ASSIGNMENT: Your answer must be an exact transcription of every record.
☆ ☆ ☆
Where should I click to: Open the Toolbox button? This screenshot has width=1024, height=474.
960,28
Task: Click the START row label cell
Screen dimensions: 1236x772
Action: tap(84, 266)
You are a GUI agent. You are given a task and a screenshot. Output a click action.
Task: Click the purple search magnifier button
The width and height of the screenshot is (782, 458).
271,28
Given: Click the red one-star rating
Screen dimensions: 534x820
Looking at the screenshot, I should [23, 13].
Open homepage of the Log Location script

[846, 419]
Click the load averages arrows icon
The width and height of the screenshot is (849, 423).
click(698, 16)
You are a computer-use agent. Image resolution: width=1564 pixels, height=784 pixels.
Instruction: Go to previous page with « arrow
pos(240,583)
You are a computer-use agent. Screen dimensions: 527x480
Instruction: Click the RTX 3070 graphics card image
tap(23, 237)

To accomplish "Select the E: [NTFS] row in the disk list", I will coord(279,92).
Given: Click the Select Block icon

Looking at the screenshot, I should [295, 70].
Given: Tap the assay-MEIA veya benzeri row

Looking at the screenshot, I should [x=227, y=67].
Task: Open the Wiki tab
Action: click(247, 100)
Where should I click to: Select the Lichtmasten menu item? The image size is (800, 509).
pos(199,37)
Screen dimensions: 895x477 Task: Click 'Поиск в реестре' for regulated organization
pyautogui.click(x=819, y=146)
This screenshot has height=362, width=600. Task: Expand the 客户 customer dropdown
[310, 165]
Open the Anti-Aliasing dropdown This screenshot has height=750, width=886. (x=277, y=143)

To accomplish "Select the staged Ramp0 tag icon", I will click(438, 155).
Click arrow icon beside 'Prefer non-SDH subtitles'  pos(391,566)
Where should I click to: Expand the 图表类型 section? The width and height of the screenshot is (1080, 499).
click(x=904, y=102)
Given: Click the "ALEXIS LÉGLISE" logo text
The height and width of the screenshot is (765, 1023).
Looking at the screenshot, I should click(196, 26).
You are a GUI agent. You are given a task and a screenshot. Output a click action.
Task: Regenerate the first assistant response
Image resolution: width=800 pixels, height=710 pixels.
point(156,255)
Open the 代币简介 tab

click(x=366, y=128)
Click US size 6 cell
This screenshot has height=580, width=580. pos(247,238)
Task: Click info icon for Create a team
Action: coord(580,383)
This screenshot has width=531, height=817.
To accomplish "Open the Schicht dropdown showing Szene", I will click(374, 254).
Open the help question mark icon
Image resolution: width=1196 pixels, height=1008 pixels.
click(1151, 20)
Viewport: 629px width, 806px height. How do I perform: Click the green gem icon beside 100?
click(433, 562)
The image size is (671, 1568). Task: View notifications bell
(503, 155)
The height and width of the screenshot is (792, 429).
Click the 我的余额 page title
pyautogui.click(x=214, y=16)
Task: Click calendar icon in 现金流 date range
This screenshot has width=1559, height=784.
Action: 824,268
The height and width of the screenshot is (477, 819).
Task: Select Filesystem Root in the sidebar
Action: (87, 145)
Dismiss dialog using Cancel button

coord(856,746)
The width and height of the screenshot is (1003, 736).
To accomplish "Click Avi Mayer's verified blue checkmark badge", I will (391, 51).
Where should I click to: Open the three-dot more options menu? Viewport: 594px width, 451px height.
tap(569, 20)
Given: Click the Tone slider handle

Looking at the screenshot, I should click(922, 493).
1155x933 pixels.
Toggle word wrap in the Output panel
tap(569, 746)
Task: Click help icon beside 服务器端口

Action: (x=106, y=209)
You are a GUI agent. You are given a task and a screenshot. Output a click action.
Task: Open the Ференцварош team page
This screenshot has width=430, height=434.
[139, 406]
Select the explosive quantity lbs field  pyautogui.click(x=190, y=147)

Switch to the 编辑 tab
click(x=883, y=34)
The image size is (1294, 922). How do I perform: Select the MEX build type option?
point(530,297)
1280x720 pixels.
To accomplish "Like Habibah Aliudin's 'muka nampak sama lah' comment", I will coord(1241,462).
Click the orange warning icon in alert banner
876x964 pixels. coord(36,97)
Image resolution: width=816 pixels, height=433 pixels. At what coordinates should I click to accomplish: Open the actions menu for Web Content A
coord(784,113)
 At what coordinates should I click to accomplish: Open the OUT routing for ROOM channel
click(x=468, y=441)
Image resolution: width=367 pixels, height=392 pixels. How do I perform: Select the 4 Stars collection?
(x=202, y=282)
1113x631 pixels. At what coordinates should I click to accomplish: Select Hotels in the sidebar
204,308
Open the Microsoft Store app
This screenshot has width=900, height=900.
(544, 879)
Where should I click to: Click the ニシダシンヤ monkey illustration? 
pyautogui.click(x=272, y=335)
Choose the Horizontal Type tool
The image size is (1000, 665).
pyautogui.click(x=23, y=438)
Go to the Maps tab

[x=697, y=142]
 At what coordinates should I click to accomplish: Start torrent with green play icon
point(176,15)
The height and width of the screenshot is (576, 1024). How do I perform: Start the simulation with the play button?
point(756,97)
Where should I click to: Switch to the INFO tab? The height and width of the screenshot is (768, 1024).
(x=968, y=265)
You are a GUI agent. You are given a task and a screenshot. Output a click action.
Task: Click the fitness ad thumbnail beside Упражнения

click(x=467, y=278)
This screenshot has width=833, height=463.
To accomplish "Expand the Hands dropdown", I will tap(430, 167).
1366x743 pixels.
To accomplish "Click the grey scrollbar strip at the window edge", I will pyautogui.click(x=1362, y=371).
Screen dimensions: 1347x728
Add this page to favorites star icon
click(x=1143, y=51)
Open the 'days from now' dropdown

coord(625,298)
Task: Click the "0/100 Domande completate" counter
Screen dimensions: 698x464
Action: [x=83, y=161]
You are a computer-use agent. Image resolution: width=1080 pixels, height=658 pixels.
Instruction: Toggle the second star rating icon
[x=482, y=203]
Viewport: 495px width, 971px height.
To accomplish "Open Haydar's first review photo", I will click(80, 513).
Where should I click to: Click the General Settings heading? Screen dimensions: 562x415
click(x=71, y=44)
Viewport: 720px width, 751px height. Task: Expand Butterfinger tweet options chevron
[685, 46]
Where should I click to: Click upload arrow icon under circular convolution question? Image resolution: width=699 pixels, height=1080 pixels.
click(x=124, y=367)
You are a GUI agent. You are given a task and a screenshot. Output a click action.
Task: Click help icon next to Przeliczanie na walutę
☆ ☆ ☆
ANSWER BOX:
Where should I click to: Open the Toolbox button? This screenshot has width=1024, height=474.
960,28
Task: Click the START row label cell
Screen dimensions: 1236x772
Action: tap(84, 266)
You are a GUI agent. You are given a task and a screenshot. Output a click action.
Task: Click the purple search magnifier button
The width and height of the screenshot is (782, 458).
271,28
Given: Click the red one-star rating
Screen dimensions: 534x820
Looking at the screenshot, I should [23, 13].
Open homepage of the Log Location script

[846, 419]
Click the load averages arrows icon
The width and height of the screenshot is (849, 423).
click(698, 16)
You are a computer-use agent. Image resolution: width=1564 pixels, height=784 pixels.
Instruction: Go to previous page with « arrow
pos(240,583)
You are a computer-use agent. Screen dimensions: 527x480
Instruction: Click the RTX 3070 graphics card image
tap(23, 237)

To accomplish "Select the E: [NTFS] row in the disk list", I will coord(279,92).
Given: Click the Select Block icon

Looking at the screenshot, I should [295, 70].
Given: Tap the assay-MEIA veya benzeri row

Looking at the screenshot, I should [x=227, y=67].
Task: Open the Wiki tab
Action: click(247, 100)
Where should I click to: Select the Lichtmasten menu item? The image size is (800, 509).
pos(199,37)
Screen dimensions: 895x477 Task: Click 'Поиск в реестре' for regulated organization
pyautogui.click(x=819, y=146)
This screenshot has height=362, width=600. Task: Expand the 客户 customer dropdown
[310, 165]
Open the Anti-Aliasing dropdown This screenshot has height=750, width=886. (x=277, y=143)

To accomplish "Select the staged Ramp0 tag icon", I will click(438, 155).
Click arrow icon beside 'Prefer non-SDH subtitles'  pos(391,566)
Where should I click to: Expand the 图表类型 section? The width and height of the screenshot is (1080, 499).
click(x=904, y=102)
Given: Click the "ALEXIS LÉGLISE" logo text
The height and width of the screenshot is (765, 1023).
Looking at the screenshot, I should click(196, 26).
You are a GUI agent. You are given a task and a screenshot. Output a click action.
Task: Regenerate the first assistant response
Image resolution: width=800 pixels, height=710 pixels.
point(156,255)
Open the 代币简介 tab

click(x=366, y=128)
Click US size 6 cell
This screenshot has height=580, width=580. pos(247,238)
Task: Click info icon for Create a team
Action: coord(580,383)
This screenshot has width=531, height=817.
To accomplish "Open the Schicht dropdown showing Szene", I will click(374, 254).
Open the help question mark icon
Image resolution: width=1196 pixels, height=1008 pixels.
click(1151, 20)
Viewport: 629px width, 806px height. How do I perform: Click the green gem icon beside 100?
click(433, 562)
The image size is (671, 1568). Task: View notifications bell
(503, 155)
The height and width of the screenshot is (792, 429).
Click the 我的余额 page title
pyautogui.click(x=214, y=16)
Task: Click calendar icon in 现金流 date range
This screenshot has width=1559, height=784.
Action: 824,268
The height and width of the screenshot is (477, 819).
Task: Select Filesystem Root in the sidebar
Action: (87, 145)
Dismiss dialog using Cancel button

coord(856,746)
The width and height of the screenshot is (1003, 736).
To accomplish "Click Avi Mayer's verified blue checkmark badge", I will (391, 51).
Where should I click to: Open the three-dot more options menu? Viewport: 594px width, 451px height.
tap(569, 20)
Given: Click the Tone slider handle

Looking at the screenshot, I should click(922, 493).
1155x933 pixels.
Toggle word wrap in the Output panel
tap(569, 746)
Task: Click help icon beside 服务器端口

Action: (x=106, y=209)
You are a GUI agent. You are given a task and a screenshot. Output a click action.
Task: Open the Ференцварош team page
This screenshot has width=430, height=434.
[139, 406]
Select the explosive quantity lbs field  pyautogui.click(x=190, y=147)

Switch to the 编辑 tab
click(x=883, y=34)
The image size is (1294, 922). How do I perform: Select the MEX build type option?
point(530,297)
1280x720 pixels.
To accomplish "Like Habibah Aliudin's 'muka nampak sama lah' comment", I will coord(1241,462).
Click the orange warning icon in alert banner
876x964 pixels. coord(36,97)
Image resolution: width=816 pixels, height=433 pixels. At what coordinates should I click to accomplish: Open the actions menu for Web Content A
coord(784,113)
 At what coordinates should I click to accomplish: Open the OUT routing for ROOM channel
click(x=468, y=441)
Image resolution: width=367 pixels, height=392 pixels. How do I perform: Select the 4 Stars collection?
(x=202, y=282)
1113x631 pixels. At what coordinates should I click to accomplish: Select Hotels in the sidebar
204,308
Open the Microsoft Store app
This screenshot has width=900, height=900.
(544, 879)
Where should I click to: Click the ニシダシンヤ monkey illustration? 
pyautogui.click(x=272, y=335)
Choose the Horizontal Type tool
The image size is (1000, 665).
pyautogui.click(x=23, y=438)
Go to the Maps tab

[x=697, y=142]
 At what coordinates should I click to accomplish: Start torrent with green play icon
point(176,15)
The height and width of the screenshot is (576, 1024). How do I perform: Start the simulation with the play button?
point(756,97)
Where should I click to: Switch to the INFO tab? The height and width of the screenshot is (768, 1024).
(x=968, y=265)
You are a GUI agent. You are given a task and a screenshot. Output a click action.
Task: Click the fitness ad thumbnail beside Упражнения

click(x=467, y=278)
This screenshot has width=833, height=463.
To accomplish "Expand the Hands dropdown", I will tap(430, 167).
1366x743 pixels.
To accomplish "Click the grey scrollbar strip at the window edge", I will pyautogui.click(x=1362, y=371).
Screen dimensions: 1347x728
Add this page to favorites star icon
click(x=1143, y=51)
Open the 'days from now' dropdown

coord(625,298)
Task: Click the "0/100 Domande completate" counter
Screen dimensions: 698x464
Action: [x=83, y=161]
You are a computer-use agent. Image resolution: width=1080 pixels, height=658 pixels.
Instruction: Toggle the second star rating icon
[x=482, y=203]
Viewport: 495px width, 971px height.
To accomplish "Open Haydar's first review photo", I will click(80, 513).
Where should I click to: Click the General Settings heading? Screen dimensions: 562x415
click(x=71, y=44)
Viewport: 720px width, 751px height. Task: Expand Butterfinger tweet options chevron
[685, 46]
Where should I click to: Click upload arrow icon under circular convolution question? Image resolution: width=699 pixels, height=1080 pixels.
click(x=124, y=367)
You are a GUI agent. You are given a task and a screenshot. Output a click action.
Task: Click help icon next to Przeliczanie na walutę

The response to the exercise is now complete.